PROBLEM TO SOLVE –
Please convert the records into a Markdown table with the columns "Row" and "Line", starting with the line that contains "How do I perform: Open the Mar" and going on through the line that contains "Action: (63, 56)". Number each line in order and leave out any blank lines.
— begin EXERCISE INPUTS —
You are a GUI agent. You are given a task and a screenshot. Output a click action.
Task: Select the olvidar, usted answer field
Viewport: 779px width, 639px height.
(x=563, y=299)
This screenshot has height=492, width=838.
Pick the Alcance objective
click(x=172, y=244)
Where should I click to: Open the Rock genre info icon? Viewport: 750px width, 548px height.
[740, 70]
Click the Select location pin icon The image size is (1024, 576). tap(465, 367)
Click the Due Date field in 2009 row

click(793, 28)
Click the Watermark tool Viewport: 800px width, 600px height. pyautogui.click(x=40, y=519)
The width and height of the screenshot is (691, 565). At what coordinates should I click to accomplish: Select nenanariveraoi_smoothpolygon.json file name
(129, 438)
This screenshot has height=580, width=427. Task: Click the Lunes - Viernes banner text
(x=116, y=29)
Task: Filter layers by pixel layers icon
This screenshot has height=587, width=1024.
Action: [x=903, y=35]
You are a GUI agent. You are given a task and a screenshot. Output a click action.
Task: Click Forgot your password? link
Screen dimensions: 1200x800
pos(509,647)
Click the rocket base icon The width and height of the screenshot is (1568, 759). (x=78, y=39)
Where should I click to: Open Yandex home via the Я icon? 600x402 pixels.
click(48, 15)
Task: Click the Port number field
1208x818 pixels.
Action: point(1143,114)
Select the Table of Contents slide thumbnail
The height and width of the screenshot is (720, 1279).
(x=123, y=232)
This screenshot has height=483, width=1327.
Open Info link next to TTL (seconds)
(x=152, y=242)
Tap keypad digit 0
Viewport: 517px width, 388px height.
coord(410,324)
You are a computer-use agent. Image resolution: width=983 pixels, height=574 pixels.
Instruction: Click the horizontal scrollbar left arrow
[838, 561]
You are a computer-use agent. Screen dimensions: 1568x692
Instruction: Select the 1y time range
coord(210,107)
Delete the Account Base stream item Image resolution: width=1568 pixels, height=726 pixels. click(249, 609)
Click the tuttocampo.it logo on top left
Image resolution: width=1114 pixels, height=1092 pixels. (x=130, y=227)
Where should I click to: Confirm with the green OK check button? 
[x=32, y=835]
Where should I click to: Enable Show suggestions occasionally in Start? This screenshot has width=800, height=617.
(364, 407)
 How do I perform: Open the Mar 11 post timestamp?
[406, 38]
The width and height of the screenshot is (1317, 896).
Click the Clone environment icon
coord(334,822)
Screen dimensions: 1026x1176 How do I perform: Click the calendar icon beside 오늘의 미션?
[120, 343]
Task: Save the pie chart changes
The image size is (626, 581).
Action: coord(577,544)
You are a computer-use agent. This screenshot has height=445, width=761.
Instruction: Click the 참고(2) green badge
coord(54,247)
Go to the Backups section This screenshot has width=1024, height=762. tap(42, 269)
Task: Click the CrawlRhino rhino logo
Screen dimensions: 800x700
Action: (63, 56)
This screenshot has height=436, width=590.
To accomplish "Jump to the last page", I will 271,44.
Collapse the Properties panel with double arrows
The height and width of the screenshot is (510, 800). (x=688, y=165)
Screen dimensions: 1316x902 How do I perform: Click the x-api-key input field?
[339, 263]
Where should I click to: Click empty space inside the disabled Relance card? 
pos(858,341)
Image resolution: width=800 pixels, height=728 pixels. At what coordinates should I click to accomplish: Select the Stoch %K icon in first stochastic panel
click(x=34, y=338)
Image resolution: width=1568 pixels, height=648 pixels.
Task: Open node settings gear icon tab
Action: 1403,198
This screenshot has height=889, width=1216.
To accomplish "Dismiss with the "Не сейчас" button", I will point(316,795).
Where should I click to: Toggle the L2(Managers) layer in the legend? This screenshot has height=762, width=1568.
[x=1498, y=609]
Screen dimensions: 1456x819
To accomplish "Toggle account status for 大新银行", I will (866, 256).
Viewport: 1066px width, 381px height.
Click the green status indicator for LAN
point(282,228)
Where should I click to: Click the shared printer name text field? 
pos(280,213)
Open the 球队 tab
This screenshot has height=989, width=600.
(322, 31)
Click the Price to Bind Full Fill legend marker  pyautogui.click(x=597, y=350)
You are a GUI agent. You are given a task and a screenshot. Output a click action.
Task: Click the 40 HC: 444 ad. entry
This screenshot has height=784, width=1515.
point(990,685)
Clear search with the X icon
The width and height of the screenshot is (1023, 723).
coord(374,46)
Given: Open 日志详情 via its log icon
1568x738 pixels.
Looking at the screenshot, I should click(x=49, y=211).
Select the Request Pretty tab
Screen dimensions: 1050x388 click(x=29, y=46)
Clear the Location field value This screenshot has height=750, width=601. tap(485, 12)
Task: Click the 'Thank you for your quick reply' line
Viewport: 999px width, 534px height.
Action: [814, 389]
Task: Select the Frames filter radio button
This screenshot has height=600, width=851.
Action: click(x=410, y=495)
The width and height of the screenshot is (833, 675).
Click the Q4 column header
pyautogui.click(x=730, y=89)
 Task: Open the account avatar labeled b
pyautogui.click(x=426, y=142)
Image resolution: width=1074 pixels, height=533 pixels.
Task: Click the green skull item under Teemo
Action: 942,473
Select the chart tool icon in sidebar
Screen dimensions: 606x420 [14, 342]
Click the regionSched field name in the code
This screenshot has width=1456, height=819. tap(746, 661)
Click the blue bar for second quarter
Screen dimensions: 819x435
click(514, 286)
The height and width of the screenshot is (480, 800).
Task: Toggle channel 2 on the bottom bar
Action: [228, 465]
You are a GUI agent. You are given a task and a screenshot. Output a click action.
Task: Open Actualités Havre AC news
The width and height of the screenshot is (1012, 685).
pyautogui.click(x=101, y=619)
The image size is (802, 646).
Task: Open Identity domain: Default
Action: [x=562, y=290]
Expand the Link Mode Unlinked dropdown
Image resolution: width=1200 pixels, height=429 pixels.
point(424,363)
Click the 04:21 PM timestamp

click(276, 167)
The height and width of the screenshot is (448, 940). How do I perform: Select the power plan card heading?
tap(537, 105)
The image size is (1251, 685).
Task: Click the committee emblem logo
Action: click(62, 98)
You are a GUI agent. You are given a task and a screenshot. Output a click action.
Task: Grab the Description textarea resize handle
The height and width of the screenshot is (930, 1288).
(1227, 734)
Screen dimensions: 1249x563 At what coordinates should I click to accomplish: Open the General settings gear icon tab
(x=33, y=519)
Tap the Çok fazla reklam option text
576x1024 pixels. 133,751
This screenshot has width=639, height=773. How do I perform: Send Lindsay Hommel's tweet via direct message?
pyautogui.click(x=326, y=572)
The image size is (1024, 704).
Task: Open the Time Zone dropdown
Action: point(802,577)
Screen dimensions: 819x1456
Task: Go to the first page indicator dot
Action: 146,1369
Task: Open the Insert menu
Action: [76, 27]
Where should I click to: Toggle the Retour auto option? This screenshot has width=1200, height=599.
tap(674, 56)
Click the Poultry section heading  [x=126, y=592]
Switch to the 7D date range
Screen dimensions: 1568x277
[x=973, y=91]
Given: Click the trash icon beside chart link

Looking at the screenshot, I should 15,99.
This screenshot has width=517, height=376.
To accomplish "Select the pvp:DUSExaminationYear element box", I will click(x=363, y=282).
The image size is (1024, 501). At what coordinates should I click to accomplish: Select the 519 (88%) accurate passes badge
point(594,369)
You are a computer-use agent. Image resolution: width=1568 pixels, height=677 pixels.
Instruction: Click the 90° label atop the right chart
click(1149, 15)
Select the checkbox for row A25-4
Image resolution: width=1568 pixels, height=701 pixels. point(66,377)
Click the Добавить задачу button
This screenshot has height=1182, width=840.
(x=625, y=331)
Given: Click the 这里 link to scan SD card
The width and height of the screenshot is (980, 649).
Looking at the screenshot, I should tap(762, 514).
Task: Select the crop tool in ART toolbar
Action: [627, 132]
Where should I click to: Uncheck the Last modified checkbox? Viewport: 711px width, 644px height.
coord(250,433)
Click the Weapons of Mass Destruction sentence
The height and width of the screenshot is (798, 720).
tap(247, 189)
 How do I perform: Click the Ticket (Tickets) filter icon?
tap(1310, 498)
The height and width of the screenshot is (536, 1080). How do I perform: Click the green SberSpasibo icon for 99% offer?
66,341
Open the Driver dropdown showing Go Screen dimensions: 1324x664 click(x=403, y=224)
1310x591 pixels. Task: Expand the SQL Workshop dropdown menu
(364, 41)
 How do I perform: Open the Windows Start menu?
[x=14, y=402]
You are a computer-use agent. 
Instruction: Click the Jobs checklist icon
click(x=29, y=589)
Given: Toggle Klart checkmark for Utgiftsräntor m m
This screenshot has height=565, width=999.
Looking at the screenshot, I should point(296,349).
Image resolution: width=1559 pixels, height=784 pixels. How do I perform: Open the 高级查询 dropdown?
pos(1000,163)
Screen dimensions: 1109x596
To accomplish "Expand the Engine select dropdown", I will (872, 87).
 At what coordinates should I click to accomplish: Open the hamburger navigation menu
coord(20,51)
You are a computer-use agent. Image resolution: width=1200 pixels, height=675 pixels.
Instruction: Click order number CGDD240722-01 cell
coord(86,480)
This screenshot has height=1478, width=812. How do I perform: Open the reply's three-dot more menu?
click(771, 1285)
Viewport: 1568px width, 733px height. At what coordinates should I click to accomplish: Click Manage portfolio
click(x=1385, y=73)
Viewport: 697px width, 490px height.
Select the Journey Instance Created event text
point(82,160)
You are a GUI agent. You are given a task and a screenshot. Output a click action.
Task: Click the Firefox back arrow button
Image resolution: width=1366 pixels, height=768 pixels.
— end EXERCISE INPUTS —
ANSWER FOR THE TASK –
| Row | Line |
|---|---|
| 1 |  How do I perform: Open the Mar 11 post timestamp? |
| 2 | [406, 38] |
| 3 | The width and height of the screenshot is (1317, 896). |
| 4 | Click the Clone environment icon |
| 5 | coord(334,822) |
| 6 | Screen dimensions: 1026x1176 How do I perform: Click the calendar icon beside 오늘의 미션? |
| 7 | [120, 343] |
| 8 | Task: Save the pie chart changes |
| 9 | The image size is (626, 581). |
| 10 | Action: coord(577,544) |
| 11 | You are a computer-use agent. This screenshot has height=445, width=761. |
| 12 | Instruction: Click the 참고(2) green badge |
| 13 | coord(54,247) |
| 14 | Go to the Backups section This screenshot has width=1024, height=762. tap(42, 269) |
| 15 | Task: Click the CrawlRhino rhino logo |
| 16 | Screen dimensions: 800x700 |
| 17 | Action: (63, 56) |